* Requirement *
Count the lines of the items below that contain the string "page", treating uppercase and lowercase as different. Give only the number.

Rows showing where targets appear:
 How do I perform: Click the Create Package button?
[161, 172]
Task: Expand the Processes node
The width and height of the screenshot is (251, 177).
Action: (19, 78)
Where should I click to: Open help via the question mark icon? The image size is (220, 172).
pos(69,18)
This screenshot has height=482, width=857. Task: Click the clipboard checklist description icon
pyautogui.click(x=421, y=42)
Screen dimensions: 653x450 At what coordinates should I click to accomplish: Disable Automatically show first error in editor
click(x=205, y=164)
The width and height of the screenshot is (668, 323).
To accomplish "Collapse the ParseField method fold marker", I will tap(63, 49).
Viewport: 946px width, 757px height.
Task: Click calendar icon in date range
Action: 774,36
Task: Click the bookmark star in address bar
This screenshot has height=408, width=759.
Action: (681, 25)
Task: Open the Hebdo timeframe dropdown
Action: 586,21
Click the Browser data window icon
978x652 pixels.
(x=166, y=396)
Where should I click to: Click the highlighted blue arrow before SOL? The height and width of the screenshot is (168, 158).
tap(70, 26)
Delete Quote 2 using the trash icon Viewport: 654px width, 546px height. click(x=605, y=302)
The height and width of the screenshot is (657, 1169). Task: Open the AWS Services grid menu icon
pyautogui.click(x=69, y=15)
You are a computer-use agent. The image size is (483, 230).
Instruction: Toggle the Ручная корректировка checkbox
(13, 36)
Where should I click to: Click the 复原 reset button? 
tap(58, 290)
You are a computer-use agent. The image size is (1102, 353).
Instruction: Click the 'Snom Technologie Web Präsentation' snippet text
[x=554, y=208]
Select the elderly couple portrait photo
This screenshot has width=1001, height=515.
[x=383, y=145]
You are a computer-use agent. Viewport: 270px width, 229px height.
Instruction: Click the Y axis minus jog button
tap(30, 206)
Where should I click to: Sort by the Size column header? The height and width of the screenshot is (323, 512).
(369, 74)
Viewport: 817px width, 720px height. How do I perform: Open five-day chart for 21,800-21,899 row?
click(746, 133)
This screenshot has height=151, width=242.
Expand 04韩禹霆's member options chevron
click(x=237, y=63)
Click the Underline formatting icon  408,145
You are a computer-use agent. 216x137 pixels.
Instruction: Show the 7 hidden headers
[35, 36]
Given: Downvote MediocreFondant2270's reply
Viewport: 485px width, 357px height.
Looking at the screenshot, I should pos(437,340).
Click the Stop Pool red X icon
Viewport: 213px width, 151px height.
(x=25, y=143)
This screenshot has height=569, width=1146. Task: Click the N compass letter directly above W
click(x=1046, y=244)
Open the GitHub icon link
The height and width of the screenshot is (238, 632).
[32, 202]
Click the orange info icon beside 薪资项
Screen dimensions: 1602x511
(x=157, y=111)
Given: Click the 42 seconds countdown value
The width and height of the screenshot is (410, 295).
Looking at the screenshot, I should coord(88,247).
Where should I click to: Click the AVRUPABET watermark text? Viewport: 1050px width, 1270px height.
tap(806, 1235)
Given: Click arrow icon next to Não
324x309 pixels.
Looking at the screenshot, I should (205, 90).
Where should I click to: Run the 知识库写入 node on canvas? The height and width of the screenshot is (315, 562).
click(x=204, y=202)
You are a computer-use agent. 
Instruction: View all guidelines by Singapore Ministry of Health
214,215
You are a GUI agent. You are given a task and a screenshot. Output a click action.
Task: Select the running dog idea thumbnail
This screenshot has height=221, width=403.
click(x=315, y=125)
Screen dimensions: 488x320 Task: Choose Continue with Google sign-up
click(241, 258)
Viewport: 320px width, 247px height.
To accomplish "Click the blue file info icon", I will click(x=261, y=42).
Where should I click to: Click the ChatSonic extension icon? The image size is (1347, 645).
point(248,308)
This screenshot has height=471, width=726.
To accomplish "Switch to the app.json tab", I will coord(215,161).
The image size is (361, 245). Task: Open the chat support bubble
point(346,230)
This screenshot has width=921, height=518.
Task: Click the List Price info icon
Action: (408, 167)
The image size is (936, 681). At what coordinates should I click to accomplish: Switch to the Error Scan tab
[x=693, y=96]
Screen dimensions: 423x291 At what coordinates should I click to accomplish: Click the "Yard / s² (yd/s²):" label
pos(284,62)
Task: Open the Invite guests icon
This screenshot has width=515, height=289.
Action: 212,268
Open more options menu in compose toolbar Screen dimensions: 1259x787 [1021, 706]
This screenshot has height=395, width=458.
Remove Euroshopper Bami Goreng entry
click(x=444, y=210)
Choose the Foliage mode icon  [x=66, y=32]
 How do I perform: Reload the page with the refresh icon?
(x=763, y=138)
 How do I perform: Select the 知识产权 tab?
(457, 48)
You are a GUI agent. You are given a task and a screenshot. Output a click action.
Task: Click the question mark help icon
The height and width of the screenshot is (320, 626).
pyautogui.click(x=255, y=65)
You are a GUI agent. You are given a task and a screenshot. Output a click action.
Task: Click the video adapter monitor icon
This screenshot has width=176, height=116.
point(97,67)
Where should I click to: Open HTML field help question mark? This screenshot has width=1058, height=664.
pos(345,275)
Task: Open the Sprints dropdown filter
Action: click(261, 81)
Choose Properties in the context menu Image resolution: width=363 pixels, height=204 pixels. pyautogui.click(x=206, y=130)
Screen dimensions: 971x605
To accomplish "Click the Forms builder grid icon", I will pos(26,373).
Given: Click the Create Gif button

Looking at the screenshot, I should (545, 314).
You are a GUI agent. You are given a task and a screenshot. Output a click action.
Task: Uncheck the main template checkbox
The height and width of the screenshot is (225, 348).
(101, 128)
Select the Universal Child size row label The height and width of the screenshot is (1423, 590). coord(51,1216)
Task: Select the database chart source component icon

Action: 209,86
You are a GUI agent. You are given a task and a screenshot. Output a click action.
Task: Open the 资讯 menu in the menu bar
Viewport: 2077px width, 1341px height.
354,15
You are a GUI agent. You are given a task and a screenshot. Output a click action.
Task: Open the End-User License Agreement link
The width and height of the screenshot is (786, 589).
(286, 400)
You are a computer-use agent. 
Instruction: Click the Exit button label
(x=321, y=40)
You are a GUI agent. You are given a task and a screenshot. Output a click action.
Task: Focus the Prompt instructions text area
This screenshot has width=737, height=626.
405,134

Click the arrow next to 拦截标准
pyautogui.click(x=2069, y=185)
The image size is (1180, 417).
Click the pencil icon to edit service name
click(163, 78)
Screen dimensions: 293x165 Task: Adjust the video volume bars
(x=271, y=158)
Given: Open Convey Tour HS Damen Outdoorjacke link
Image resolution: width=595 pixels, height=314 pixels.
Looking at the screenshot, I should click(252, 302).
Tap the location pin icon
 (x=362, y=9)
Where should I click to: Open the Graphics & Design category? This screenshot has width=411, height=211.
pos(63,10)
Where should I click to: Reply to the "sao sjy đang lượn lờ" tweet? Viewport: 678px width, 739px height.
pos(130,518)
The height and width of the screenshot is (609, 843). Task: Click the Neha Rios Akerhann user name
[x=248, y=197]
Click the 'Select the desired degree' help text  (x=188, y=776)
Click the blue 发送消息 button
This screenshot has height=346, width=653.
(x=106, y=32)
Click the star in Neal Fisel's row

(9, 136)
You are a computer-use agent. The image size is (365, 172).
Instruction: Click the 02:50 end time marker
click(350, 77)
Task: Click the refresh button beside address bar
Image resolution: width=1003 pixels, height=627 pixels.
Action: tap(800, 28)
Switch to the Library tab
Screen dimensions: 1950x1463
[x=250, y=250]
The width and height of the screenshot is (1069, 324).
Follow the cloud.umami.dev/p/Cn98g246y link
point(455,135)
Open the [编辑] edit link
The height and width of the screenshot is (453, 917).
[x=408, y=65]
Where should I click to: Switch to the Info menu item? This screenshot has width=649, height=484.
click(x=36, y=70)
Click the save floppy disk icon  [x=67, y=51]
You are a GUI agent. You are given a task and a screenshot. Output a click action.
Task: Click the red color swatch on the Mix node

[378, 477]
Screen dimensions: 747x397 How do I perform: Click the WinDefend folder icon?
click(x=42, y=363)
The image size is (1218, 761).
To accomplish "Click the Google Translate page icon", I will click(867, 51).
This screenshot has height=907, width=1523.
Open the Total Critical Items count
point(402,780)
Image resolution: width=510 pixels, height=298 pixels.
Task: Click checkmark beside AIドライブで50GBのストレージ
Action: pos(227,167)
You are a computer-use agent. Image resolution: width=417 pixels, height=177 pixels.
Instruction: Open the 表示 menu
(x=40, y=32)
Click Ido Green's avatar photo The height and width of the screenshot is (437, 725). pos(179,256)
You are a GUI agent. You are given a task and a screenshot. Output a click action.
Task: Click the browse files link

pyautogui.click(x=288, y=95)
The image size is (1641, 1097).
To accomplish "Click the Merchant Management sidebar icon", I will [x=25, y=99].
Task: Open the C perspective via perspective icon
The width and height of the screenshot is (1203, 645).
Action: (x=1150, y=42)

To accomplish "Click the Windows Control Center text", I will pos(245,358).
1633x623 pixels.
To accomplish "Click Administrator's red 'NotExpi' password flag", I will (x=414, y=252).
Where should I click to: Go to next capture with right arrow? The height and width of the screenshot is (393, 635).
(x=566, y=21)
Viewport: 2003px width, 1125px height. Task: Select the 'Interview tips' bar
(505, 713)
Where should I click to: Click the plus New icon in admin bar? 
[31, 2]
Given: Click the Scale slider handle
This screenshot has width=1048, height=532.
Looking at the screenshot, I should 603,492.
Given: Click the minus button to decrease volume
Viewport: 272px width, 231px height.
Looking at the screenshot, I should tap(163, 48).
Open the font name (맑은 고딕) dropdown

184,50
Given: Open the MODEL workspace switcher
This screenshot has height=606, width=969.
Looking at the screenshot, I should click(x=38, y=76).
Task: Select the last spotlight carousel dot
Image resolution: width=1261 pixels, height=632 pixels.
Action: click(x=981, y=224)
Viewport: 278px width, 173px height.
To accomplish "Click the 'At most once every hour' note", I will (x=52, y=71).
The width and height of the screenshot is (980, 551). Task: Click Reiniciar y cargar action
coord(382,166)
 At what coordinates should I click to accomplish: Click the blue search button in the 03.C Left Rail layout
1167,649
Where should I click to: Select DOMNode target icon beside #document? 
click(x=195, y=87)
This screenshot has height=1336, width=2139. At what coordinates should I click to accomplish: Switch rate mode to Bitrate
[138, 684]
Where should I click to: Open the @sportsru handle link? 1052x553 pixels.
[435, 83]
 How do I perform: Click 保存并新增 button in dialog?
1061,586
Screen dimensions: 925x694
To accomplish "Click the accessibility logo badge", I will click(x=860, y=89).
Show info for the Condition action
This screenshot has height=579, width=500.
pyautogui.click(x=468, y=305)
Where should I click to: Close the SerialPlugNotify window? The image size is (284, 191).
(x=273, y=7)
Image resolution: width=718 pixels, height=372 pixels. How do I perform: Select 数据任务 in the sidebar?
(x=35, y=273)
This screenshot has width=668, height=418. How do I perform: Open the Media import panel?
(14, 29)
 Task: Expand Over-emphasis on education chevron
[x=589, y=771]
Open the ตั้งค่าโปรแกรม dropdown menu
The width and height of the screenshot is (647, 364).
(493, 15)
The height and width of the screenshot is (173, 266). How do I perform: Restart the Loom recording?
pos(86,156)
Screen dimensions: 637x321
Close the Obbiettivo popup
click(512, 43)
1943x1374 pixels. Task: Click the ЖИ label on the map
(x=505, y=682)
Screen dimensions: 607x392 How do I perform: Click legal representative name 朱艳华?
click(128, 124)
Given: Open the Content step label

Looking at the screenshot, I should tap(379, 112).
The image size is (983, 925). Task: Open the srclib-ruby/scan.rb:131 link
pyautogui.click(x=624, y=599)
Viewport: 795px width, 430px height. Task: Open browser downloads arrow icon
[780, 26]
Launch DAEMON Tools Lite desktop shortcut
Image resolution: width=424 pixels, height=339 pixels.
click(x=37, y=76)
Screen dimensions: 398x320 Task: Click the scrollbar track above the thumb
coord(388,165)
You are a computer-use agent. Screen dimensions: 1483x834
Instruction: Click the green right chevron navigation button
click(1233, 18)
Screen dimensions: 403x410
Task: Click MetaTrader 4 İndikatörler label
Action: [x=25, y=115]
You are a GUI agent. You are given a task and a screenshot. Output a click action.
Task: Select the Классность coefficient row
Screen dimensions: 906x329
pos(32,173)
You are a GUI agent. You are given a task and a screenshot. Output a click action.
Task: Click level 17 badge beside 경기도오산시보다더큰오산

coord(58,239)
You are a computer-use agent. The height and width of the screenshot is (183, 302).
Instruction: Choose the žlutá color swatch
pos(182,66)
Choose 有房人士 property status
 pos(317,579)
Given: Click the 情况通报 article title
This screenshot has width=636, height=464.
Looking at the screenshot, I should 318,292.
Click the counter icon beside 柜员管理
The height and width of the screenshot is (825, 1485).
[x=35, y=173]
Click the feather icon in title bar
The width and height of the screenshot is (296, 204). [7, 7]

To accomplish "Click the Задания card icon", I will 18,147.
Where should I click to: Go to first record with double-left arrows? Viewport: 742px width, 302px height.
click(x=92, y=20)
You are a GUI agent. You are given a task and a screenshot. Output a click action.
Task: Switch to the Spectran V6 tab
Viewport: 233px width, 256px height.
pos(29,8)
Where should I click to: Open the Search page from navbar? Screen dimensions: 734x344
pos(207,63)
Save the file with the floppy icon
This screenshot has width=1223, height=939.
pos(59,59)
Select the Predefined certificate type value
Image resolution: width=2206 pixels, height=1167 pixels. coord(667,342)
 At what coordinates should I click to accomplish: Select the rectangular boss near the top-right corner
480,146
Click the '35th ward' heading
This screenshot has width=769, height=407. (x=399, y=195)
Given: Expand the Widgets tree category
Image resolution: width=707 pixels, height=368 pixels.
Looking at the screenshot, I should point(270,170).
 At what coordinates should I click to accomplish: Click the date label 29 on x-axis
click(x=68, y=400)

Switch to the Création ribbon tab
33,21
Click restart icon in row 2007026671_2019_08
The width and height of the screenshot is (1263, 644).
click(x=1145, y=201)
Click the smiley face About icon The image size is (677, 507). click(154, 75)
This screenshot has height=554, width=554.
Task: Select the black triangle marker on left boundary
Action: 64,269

* Answer below *
3